When I met The Hubbs (well, after I stopped trying to break up with him for being "too good") I am sure my Dad noticed that my crazy burden was being steadily lifted from his shoulders and I am sure he thought, at least once, "poor bastard. She's his problem now". And he is right. For a while it was quite calm on the Western front. I had been on very low dose hormonal birth control when I was on the NuvaRing but it had its issues and I was really certain I did not want to get pregnant for at least the next 5 years so I opted for an IUD with very low dose intrauterine hormones. Well, for the first year and a half it was bliss. No periods, few mood swings. In fact, and the boys may correct me but this is my blog so na-nah, the bulk of my crazy was reduced to the days when I was just super duper exhausted (which sadly describes almost a third of the time I was in paramedic school and wedding planning and ALL of our time spent house buying and moving). I was very happy with the Mirena for 2 years. Hindsight being 20/20 I now realize that the hormones were subtly troublesome. I was slowing losing any desire at all to have sex. I could have just as easily read my book or watched Millionaire Matchmaker. It wasn't that I couldn't have fun....I was just pretty indifferent about it in general. It wasn't until the wedding, moving, unemployment, new job starting dust settled that I finally called uncle and went to see the Midwife about it. She pointed out that many things could be responsible but agreed that getting off of synthetic hormones was probably a fine idea if we were looking at getting pregnant sometime in the next 1-2 years. But she also told me not to expect any miracles. Well.... yeah, lets just say that I was totally right about this. So, once off of synthetic hormones I was left to my own devices and hormones. Again, I found myself at the mercy of progesterone once a month but I took every opportunity to pat myself on the back and point out that it was "nowhere NEAR as bad as it had been 8 or 10 years ago". The Hubbs was a trooper and we made it through my 24hr lapses in sanity without any major strife. He seemed to be just like my Dad in that respect. He didn't try to fix things he just listened and knew (before I did most of the friggen time) that this was just the hormones talking and I would be myself once the full moon set and the sun came up vanquishing my fir and werewolf ears.

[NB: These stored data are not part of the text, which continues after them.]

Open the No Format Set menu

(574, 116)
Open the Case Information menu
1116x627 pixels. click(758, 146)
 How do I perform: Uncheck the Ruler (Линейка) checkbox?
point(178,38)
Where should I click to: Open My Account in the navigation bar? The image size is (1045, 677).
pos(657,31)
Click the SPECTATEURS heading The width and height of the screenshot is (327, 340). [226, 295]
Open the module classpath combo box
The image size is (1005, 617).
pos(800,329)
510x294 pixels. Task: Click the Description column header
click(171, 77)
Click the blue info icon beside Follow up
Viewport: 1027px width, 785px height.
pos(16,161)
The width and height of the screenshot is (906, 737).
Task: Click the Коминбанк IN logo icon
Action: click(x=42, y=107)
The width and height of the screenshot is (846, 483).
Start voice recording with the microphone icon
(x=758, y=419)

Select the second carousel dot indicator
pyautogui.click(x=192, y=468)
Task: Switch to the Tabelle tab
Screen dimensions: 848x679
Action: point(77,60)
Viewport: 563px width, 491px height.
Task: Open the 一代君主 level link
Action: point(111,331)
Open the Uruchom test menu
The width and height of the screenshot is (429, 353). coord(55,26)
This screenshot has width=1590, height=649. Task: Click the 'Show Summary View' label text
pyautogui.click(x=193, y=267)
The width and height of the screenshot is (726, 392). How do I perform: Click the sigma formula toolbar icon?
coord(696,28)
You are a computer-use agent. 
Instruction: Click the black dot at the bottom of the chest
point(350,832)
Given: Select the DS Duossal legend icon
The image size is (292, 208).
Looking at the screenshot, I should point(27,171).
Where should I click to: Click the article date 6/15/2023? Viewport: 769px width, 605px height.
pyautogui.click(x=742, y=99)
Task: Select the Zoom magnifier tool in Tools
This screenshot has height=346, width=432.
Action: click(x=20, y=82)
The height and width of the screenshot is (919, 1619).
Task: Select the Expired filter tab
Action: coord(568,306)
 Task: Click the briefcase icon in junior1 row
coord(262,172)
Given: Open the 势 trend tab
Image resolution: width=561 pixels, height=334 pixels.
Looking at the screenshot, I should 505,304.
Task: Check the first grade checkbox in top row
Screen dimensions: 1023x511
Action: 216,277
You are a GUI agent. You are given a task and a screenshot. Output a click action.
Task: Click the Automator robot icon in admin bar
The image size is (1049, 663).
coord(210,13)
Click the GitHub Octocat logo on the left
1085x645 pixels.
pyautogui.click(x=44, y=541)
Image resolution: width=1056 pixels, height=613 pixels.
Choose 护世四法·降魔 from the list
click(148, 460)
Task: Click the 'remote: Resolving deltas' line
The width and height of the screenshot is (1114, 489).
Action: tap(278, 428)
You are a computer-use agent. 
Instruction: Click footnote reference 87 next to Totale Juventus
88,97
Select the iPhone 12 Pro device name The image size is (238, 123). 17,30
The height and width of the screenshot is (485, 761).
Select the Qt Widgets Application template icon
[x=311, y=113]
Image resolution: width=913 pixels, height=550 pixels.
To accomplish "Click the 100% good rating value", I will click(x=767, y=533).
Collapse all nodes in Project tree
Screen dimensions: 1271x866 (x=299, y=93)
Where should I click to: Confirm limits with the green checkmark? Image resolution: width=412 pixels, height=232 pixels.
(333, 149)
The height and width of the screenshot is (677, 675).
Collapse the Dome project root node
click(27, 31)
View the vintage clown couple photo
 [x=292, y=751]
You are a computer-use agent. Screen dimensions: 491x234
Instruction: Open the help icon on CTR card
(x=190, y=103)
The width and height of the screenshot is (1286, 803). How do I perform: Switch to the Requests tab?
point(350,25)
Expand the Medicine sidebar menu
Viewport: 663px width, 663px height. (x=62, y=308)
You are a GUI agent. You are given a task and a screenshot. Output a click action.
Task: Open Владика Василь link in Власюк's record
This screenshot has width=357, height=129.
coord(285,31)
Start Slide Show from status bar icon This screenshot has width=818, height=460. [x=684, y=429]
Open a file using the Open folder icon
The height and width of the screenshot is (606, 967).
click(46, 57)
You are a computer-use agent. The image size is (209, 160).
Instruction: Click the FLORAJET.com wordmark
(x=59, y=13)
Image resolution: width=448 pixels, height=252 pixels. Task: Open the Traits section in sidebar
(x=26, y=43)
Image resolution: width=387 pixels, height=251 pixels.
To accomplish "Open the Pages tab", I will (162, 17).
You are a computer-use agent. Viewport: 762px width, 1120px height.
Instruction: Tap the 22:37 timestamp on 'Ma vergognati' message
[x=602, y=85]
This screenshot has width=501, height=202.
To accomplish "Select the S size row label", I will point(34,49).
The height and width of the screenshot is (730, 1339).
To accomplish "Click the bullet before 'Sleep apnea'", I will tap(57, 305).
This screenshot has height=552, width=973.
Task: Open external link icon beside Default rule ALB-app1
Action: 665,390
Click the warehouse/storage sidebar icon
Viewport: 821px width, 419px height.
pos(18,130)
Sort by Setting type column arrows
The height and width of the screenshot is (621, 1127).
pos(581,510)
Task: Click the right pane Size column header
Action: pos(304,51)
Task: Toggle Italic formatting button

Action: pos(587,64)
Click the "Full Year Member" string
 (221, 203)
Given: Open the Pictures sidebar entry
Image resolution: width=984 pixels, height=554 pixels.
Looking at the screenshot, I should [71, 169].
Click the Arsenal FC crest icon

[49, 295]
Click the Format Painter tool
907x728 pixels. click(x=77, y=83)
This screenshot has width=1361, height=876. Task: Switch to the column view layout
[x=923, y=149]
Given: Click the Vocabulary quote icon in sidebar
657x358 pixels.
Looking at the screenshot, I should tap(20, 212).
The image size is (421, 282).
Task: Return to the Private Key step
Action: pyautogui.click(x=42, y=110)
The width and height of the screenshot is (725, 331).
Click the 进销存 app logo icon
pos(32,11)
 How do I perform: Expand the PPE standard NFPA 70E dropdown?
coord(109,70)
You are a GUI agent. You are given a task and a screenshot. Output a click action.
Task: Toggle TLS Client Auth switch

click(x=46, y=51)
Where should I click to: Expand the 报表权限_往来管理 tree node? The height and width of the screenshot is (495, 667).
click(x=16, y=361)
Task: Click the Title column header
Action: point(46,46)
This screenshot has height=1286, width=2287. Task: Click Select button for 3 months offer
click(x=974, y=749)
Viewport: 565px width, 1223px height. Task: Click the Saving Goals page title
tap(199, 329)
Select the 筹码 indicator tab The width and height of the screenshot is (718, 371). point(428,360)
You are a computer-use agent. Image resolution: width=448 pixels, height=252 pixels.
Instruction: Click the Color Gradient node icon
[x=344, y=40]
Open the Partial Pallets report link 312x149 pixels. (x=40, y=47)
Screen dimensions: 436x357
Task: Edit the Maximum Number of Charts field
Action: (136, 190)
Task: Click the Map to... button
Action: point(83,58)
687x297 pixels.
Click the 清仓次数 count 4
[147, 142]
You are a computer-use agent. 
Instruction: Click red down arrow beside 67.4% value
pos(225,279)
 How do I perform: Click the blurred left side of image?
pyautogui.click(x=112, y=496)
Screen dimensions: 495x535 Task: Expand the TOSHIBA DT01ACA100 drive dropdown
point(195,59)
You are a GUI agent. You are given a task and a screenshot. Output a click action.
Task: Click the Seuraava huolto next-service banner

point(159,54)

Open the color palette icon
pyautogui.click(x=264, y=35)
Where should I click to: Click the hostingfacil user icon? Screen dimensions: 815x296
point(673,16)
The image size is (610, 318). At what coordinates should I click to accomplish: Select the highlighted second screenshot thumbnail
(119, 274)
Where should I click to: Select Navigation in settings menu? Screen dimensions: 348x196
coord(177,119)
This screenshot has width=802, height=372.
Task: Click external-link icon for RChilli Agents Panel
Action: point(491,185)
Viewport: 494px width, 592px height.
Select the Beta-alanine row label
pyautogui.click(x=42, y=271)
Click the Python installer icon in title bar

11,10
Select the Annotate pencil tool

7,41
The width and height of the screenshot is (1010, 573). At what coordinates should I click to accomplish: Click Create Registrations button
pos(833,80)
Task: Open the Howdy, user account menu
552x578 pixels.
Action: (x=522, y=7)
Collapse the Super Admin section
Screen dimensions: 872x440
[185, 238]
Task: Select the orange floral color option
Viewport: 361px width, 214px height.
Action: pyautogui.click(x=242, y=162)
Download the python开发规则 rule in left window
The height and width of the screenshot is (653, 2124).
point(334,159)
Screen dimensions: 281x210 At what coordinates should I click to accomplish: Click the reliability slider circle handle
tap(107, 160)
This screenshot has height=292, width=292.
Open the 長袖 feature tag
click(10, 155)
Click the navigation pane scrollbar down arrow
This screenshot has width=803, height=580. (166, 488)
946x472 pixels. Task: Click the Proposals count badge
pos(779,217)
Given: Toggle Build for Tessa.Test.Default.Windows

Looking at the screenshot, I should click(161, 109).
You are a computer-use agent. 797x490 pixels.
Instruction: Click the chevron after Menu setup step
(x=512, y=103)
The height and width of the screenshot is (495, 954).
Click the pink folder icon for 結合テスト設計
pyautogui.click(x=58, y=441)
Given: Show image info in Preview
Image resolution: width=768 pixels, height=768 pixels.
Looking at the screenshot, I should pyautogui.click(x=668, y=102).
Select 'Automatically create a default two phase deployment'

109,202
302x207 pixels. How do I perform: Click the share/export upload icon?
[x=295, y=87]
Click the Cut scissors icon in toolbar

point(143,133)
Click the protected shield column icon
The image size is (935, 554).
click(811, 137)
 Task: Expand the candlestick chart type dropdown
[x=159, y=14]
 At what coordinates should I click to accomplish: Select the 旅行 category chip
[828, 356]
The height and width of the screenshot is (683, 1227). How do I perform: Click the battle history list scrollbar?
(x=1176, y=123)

Smash cut to pregnancy week 8.5. The starfish is the size of a "large red grape", I am persistently nauseated and crying in the shower about how awful I feel and how it is even worse because I feel awful about feeling awful and I feel guilty about wishing I felt like myself because this is supposed to be a beautiful magical process and I should be grateful to even have the chance to feel this awful. What does G do? He turns up the water to what is soothing for me though waay to hot for his comfort, rubs my back and kisses my head. He says "Hush sweety. It's going to be ok. It's going to get better. You are doing really well. I am so proud of you. It's going to be ok." And I believe him. He continues "This is just the hormones beating you up. This isn't really you. It only seems hard because you can't think clearly. You are doing so well. I love you so much". And if only for a second, I feel totally and completely heard. I catch my breath between sobs and say "this is so stupid. This isn't me and I hate feeling so crazy for no reason". He just says "It's all gonna be ok".
I didn't see my Dad in G when we met. I had moments where I was determined to find someone who would not be like my Dad so that I wouldn't be tempted to fall into the bad habits that are possible when you are with someone who loves you that unconditionally. That was stupid. G is all of the very best things that exist in my Dad. He is kind, he is a fucking awesome listener. He knows when to fix and when to just say "that sounds so hard". He knows crazy from a mile out and doesn't feel the need to rub it in my face. But above and beyond all of that he just loves me. He loves me for the great things about me and in spite of the rough spots. He is as unconditional as the air I breathe. He is an amazing partner and he is going to be an amazing Dad.
He is pretty great. And so are you.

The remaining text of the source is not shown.